S’epanouir Linda Bowden

Australiana James Rogers

Linda Bowden’s S’epanouir and James Roger’s Australiana are examples of where a plinth would have improved the legibility of the work. There are at least twelve works in the show where this observation can be applied.

For no other reason we know that the life of the work will be extended fivefold by being separated from the ground. Our eyes know that intuitively.

I mention this now because while it may have been noticed, it hasn’t been noted. 

Blogging

Why do I bother?

It’s quite hard to write these blog posts. Sometimes an idea I have is strong enough to generate a readable piece. If I have a strong enough feeling for the subject, the structure flows out effortlessly. The pleasure of writing then makes magic and chemistry happen. I guess that’s what’s sustaining. 

Others, such as the Opera House piece take forever to write. I just know it’s something I need to articulate and sometimes in pushing too hard the writing becomes stilted, like with all of life that suffers from excess pushing. Pushing without it showing is the go.

I get a ‘buzz’ from posting something I’m pleased with. I watch to see whether readers have found the same pleasure, or not, from looking at the ‘traffic overview’. 

That pleasure is addictive and when the traffic slows and then stops I am motivated to make the effort again in order to achieve the same pleasure. 

Some blog posts I share with those I know, or suspect may have some interest, but I try not to pester my friends and acquaintances too much. 

I won’t advertise this piece for example.
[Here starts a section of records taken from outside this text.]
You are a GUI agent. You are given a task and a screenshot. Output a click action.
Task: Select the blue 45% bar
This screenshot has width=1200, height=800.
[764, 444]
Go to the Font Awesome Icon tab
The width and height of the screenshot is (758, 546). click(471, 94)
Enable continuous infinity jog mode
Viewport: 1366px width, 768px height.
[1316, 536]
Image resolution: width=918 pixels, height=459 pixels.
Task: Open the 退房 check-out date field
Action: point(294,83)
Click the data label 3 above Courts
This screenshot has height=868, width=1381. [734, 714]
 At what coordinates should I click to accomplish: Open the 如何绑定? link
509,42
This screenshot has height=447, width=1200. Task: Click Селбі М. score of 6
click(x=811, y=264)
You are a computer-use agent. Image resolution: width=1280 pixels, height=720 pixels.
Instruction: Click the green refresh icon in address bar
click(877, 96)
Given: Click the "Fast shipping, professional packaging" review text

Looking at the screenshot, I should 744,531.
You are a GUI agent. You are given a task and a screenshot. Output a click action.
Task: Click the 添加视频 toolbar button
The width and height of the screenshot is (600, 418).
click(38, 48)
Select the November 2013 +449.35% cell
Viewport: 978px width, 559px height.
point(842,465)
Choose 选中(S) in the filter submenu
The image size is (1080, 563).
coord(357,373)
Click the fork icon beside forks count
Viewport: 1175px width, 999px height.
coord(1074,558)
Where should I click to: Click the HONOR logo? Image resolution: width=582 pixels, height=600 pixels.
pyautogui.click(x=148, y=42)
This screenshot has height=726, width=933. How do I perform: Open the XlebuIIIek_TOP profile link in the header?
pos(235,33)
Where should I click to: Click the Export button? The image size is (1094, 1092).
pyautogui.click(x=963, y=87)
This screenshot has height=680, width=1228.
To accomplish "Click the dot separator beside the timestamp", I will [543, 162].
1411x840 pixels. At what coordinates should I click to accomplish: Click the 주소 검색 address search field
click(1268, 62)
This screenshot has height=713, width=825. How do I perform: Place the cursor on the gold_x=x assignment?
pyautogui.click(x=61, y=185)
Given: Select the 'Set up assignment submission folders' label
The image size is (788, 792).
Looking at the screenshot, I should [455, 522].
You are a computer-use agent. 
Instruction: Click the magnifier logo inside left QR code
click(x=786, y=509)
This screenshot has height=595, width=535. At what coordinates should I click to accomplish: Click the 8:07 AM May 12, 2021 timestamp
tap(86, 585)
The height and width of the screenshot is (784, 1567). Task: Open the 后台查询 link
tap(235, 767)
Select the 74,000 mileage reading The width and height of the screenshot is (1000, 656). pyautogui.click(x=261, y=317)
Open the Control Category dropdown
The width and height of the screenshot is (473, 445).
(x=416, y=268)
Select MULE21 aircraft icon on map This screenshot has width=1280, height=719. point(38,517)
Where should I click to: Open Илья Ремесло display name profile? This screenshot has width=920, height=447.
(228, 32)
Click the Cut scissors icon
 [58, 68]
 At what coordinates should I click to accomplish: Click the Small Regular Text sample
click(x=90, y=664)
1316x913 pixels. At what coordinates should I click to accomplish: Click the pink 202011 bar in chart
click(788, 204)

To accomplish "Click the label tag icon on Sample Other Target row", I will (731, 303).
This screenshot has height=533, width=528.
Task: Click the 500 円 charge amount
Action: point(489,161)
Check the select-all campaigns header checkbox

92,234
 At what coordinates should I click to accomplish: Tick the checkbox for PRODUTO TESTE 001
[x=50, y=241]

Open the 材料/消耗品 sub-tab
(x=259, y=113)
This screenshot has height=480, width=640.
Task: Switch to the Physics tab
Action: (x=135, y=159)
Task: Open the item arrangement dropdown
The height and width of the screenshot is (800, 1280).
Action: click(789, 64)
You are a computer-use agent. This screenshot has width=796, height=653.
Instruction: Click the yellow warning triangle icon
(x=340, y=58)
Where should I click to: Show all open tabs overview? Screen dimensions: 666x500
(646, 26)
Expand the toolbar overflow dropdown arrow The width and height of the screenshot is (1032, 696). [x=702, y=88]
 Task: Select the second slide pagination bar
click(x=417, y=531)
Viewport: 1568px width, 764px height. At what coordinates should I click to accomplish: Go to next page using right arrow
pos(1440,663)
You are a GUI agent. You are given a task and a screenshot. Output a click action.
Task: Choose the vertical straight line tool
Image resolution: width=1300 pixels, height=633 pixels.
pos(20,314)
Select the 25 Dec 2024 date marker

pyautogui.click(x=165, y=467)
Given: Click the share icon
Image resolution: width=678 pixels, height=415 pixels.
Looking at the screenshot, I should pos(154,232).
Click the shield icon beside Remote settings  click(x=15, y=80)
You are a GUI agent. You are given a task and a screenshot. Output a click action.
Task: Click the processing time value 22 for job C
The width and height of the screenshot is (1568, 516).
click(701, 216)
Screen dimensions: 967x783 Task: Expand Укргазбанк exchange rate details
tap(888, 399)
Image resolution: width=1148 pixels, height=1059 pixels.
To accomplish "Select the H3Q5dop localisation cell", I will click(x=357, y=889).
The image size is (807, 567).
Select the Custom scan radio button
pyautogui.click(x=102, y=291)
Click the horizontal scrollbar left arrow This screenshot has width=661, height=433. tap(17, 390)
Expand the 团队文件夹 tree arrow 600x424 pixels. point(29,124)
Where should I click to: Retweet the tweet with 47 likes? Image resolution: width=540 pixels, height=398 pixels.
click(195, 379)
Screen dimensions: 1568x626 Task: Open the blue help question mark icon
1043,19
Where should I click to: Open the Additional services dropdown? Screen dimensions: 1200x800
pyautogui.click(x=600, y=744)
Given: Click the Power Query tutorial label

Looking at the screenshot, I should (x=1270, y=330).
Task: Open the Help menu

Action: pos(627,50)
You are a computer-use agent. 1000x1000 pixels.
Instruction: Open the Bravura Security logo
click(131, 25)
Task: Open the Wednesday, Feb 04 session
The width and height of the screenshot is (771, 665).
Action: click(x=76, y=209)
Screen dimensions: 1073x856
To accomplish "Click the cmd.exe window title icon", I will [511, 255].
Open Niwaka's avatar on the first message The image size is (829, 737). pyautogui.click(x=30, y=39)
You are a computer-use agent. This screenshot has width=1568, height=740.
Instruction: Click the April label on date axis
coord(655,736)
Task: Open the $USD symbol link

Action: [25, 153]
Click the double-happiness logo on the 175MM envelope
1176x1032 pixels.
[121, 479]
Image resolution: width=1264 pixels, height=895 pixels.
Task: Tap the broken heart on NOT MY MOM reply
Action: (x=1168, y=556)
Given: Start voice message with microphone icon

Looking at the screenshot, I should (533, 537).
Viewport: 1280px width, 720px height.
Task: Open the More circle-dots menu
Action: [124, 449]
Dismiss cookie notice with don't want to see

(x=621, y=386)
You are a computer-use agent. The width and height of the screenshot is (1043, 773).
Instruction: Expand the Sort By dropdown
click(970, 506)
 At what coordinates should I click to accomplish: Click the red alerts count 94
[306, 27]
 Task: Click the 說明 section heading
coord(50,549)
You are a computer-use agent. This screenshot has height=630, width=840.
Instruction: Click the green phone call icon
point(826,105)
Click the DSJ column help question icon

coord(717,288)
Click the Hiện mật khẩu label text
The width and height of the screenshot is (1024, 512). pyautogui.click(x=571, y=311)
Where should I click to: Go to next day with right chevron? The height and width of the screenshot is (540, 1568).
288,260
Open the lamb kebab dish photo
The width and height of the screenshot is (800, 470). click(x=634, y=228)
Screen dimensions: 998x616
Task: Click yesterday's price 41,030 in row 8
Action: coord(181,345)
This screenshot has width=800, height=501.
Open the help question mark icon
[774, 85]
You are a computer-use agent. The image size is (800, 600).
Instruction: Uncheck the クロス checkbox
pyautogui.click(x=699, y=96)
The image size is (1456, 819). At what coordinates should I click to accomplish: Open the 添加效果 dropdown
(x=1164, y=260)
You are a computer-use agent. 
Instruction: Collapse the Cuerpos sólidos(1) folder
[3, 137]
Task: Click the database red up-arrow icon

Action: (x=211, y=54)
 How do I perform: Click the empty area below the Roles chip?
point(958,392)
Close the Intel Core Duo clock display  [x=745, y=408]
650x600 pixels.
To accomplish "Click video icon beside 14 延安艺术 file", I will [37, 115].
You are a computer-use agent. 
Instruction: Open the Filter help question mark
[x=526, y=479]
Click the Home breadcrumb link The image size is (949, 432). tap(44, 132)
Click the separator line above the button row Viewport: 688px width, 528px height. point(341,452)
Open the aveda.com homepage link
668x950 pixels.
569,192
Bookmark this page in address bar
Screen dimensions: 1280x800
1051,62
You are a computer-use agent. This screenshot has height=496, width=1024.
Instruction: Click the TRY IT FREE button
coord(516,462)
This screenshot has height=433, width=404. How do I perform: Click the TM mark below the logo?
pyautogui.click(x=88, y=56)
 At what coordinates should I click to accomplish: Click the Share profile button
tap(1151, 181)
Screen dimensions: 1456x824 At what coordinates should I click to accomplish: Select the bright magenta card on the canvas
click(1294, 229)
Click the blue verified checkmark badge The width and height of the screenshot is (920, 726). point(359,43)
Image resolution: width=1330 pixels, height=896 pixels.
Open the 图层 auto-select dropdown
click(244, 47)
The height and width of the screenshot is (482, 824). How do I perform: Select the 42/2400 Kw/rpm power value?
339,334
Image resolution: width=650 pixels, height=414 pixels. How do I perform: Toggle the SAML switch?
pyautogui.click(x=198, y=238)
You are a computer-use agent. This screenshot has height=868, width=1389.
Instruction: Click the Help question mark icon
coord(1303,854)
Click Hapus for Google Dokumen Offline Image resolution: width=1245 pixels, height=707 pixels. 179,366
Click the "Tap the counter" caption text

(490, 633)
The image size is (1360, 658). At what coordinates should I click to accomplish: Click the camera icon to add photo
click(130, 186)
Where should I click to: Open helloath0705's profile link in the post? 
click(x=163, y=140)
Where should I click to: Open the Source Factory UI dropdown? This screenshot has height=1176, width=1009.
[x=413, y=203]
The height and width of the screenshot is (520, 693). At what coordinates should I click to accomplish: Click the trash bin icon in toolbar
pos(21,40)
It’s a bit-navel gazing. In this instance writing it out provides sufficient pleasure to not require audience. 

When I’m not concerned with issues of state or art, when there is no prospect of changing the world for better, I keep those posts to myself, but post them anyway, if it makes sense to me. 

This addiction to maintaining a blog happens in the context of the demise of the blog as a preferred platform. I am somewhat out of date with persisting with it. 

Whatever it takes to feel ok, is what we do, and hope others are not damaged in the process. 

Yes, Up

Yes, Up 250cm x 70cm x 170cm 2023

Yes, Up 2023

The Yes sculptures I have made were never going to be assimilated for promotional use. My Yes sculptures are sculptures and can speak quietly now.

The Yes in Yes, Up didn’t make it to the top of the ladder from having aspired to be there.

Yes!

Yes! is the second of my Yes sculptures (See TheYes Sculpture in earlier blog post). This is the first carved sculpture made at Wamboin.

The sculpture was made from material gifted to me by Janet Laurence. Heartshock / After Nature, was a work made by her and shown at The MCA in 2019. I have respected what she was doing in that work and added my voice. We have a common regard for the surface markings made by earlier inhabitants of the tree.

Heartshock/After Nature 2019 Janet Laurence MCA

From its earlier reclining position, I have made the log of the tree stand vertically and inverted it, so that it stands freely. I have carved one word, constituting three letters, which face different directions. This aids its three dimensional standing and in so doing, addresses everyone in the room.

Between each letter there is a breath of the tree from which the carving is made. We are reminded from where it came, from what it spoke, with its whispering persistent voice.

That carved word is Yes, which follows other recent work which celebrates emerging Indigenous recognition and respect.

Yes! Carved hardwood 78cm x 120cm x 280cm

The image above shows the work deep-etched to give a better sense of the sculpture outside the studio.

Several attempts to show the work in time for the referendum have failed which makes this work a record of the times and the spirit in which it was made.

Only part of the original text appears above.